EXERCISE BRIEF - Reproduce the opening lines of the records exactly, please, stopping after the line that contains "is (466, 960).".

SUPPLIED INFORMATION -
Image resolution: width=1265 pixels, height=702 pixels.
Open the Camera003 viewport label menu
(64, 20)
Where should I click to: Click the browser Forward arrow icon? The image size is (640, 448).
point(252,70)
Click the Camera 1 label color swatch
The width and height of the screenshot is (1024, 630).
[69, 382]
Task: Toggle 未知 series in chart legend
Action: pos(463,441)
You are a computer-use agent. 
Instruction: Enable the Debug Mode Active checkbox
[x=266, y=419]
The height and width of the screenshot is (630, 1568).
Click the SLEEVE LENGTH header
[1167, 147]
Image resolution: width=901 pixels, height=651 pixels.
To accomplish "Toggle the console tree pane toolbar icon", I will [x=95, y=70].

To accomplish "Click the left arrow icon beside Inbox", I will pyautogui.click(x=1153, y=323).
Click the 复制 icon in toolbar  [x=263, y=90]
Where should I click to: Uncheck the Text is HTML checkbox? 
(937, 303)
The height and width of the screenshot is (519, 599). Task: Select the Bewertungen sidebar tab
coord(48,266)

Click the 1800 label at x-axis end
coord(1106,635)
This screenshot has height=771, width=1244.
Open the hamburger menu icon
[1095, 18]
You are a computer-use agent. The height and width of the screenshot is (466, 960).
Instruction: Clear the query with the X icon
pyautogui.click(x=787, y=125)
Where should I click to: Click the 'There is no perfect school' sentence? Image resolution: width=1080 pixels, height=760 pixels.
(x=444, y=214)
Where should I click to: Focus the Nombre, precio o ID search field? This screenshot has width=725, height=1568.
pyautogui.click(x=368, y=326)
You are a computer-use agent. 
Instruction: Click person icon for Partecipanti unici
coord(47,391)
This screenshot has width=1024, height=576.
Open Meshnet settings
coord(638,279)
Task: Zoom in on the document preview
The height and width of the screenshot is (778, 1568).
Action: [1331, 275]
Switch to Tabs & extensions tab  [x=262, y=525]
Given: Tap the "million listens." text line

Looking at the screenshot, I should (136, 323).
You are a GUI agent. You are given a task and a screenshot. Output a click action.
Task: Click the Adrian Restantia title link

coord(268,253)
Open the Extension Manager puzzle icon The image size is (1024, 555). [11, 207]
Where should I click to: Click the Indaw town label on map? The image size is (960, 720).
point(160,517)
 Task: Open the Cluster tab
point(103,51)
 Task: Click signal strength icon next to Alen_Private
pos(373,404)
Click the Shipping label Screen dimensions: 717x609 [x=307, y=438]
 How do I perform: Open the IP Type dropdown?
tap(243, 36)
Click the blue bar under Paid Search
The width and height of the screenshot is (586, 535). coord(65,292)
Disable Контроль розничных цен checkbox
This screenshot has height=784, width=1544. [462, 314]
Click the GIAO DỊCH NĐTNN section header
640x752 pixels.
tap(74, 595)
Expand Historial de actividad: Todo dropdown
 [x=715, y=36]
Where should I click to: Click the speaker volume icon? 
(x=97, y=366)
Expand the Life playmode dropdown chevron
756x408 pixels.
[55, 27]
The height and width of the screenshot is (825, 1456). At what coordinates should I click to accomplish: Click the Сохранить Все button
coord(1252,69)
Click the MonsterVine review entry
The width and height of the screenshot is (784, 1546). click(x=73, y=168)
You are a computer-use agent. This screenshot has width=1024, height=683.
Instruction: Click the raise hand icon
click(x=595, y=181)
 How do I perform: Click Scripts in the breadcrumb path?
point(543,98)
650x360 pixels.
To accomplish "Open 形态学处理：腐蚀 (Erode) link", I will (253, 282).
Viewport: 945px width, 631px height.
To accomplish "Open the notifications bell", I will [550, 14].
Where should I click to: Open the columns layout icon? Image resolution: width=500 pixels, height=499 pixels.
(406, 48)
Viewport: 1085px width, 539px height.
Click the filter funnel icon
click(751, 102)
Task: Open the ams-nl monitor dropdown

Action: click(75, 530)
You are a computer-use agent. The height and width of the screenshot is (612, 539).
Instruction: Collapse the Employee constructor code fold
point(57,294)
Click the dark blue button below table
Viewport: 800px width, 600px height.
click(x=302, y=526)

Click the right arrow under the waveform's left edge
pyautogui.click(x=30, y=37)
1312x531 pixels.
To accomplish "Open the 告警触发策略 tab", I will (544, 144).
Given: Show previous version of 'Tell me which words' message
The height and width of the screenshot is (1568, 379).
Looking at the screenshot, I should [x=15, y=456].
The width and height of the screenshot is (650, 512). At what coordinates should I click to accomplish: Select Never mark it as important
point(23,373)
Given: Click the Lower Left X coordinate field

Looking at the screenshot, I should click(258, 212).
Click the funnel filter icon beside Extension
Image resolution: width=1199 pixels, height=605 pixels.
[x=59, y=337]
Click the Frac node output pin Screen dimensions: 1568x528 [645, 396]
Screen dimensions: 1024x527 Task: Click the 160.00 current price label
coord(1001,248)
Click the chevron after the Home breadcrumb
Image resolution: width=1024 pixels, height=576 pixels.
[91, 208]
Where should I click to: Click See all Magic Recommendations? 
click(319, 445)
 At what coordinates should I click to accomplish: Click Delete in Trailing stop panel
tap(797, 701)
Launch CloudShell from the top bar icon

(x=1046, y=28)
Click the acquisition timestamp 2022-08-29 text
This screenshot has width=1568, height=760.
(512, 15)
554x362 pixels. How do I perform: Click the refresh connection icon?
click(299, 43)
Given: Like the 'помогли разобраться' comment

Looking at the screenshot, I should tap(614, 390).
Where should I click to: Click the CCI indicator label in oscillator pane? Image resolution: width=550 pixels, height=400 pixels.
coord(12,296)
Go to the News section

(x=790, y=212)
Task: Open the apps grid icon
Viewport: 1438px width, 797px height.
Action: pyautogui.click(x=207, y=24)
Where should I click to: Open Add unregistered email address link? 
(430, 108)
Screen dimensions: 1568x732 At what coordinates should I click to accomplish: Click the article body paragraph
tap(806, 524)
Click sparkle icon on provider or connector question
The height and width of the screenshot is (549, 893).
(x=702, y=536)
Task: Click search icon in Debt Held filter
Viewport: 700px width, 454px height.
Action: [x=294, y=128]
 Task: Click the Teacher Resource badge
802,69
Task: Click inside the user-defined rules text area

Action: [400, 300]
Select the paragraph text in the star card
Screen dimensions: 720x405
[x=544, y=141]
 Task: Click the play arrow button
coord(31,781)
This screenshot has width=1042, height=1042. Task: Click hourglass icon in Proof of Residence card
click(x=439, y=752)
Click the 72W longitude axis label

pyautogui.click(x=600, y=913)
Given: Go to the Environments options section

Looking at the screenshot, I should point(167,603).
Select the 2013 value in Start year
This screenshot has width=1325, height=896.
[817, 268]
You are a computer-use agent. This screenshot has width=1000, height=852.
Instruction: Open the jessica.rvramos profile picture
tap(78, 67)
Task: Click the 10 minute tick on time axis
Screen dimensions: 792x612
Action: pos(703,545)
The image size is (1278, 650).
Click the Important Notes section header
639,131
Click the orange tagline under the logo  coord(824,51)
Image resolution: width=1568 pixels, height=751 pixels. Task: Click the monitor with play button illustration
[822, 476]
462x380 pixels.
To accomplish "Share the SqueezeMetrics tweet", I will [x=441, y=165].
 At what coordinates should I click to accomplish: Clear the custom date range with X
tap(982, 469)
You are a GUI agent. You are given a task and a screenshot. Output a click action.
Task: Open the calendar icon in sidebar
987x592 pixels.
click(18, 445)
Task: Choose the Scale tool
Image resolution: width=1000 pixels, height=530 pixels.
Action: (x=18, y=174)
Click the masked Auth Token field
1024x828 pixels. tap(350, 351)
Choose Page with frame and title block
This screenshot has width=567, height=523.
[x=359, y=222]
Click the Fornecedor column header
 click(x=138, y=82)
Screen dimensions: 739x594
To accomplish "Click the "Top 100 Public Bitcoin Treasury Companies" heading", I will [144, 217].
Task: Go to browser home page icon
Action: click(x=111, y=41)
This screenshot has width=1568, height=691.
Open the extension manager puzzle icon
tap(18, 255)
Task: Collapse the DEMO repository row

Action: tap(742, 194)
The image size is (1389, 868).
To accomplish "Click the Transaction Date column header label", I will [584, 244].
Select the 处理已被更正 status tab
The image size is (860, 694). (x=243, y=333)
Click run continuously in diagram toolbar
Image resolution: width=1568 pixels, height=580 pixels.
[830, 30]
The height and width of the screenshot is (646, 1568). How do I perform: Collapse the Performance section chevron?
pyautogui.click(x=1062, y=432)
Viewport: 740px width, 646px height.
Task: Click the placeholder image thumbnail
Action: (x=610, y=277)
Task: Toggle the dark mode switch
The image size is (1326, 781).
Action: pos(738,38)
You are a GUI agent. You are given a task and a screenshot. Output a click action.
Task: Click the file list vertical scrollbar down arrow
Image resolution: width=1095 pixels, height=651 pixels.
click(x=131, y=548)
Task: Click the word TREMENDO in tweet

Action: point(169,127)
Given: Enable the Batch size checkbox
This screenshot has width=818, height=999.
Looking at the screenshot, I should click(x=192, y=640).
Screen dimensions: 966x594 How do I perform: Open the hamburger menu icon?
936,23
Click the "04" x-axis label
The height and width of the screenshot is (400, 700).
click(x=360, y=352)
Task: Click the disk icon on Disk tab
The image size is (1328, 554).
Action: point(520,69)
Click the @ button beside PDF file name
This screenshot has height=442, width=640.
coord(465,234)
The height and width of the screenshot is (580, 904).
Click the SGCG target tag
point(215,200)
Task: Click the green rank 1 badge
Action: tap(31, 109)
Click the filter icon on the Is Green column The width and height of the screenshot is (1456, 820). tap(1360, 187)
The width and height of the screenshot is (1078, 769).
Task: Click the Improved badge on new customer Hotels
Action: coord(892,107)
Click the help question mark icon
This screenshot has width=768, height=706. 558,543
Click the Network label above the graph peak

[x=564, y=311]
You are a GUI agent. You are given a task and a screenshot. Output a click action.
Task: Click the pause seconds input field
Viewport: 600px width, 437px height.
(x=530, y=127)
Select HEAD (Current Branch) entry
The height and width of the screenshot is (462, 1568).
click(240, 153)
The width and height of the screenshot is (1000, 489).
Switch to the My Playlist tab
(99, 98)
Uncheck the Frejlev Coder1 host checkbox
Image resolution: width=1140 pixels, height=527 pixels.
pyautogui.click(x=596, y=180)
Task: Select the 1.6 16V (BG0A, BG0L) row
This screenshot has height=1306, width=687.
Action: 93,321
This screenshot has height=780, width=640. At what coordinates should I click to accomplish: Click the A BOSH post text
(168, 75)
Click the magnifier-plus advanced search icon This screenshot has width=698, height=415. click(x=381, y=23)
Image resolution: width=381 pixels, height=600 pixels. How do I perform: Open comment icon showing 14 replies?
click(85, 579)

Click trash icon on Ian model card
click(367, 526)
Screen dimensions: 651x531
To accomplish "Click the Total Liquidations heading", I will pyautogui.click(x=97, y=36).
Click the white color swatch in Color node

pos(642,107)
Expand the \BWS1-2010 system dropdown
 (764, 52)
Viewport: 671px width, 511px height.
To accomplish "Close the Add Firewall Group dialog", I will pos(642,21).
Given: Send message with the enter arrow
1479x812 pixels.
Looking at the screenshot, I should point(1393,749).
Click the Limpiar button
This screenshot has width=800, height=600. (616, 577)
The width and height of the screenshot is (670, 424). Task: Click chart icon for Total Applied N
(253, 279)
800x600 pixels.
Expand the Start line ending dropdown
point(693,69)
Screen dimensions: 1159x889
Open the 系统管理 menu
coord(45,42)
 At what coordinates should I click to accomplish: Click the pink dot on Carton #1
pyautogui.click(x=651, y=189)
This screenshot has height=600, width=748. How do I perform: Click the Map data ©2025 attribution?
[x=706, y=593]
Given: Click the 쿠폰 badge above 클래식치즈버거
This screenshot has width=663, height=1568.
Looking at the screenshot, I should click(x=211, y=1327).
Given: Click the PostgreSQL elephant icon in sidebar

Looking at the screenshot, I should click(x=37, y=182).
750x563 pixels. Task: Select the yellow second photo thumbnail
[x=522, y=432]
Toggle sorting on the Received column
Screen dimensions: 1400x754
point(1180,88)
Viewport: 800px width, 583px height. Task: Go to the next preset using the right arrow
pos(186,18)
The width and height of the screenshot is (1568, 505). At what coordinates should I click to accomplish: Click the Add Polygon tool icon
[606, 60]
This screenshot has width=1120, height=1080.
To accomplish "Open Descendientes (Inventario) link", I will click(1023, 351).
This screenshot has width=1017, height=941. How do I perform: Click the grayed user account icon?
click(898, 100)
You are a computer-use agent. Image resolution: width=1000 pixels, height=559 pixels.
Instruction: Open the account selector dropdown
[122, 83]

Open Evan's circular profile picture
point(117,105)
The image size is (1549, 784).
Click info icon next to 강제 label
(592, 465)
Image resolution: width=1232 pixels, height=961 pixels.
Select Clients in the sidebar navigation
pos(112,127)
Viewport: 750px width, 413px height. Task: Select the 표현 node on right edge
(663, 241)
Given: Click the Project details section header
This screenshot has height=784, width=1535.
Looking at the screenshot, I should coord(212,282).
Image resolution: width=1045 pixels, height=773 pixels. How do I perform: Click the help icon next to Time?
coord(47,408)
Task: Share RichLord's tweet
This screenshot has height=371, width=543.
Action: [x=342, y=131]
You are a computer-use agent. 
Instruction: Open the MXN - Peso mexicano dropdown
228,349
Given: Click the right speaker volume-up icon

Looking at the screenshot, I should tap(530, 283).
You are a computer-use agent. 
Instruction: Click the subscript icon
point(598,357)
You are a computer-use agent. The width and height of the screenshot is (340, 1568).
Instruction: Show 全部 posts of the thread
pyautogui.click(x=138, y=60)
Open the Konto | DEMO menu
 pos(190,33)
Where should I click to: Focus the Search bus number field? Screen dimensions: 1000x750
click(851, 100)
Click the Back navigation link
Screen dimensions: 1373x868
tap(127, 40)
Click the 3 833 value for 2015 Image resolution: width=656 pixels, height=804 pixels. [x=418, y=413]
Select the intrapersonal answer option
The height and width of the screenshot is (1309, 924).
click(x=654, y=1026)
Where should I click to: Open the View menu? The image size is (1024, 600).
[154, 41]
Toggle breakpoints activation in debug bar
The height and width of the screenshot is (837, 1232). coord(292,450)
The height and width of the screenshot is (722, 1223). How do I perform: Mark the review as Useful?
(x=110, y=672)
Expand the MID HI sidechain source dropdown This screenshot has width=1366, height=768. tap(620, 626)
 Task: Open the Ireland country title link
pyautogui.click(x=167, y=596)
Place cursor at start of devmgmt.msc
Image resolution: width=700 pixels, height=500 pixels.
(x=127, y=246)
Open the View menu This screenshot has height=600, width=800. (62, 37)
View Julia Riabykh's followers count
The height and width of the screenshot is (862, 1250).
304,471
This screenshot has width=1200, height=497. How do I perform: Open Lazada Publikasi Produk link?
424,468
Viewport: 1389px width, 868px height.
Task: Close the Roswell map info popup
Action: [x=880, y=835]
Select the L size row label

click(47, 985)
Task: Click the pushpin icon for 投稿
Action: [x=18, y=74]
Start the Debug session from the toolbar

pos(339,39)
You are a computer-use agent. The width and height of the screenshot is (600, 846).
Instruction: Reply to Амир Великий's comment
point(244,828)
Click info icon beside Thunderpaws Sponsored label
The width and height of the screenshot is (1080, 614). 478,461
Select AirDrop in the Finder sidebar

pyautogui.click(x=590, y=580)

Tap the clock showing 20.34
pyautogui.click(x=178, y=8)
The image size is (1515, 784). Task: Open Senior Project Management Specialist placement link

YOUR RESPONSE -
Image resolution: width=1265 pixels, height=702 pixels.
Open the Camera003 viewport label menu
(64, 20)
Where should I click to: Click the browser Forward arrow icon? The image size is (640, 448).
point(252,70)
Click the Camera 1 label color swatch
The width and height of the screenshot is (1024, 630).
[69, 382]
Task: Toggle 未知 series in chart legend
Action: pos(463,441)
You are a computer-use agent. 
Instruction: Enable the Debug Mode Active checkbox
[x=266, y=419]
The height and width of the screenshot is (630, 1568).
Click the SLEEVE LENGTH header
[1167, 147]
Image resolution: width=901 pixels, height=651 pixels.
To accomplish "Toggle the console tree pane toolbar icon", I will [x=95, y=70].

To accomplish "Click the left arrow icon beside Inbox", I will pyautogui.click(x=1153, y=323).
Click the 复制 icon in toolbar  [x=263, y=90]
Where should I click to: Uncheck the Text is HTML checkbox? 
(937, 303)
The height and width of the screenshot is (519, 599). Task: Select the Bewertungen sidebar tab
coord(48,266)

Click the 1800 label at x-axis end
coord(1106,635)
This screenshot has height=771, width=1244.
Open the hamburger menu icon
[1095, 18]
You are a computer-use agent. The height and width of the screenshot is (466, 960).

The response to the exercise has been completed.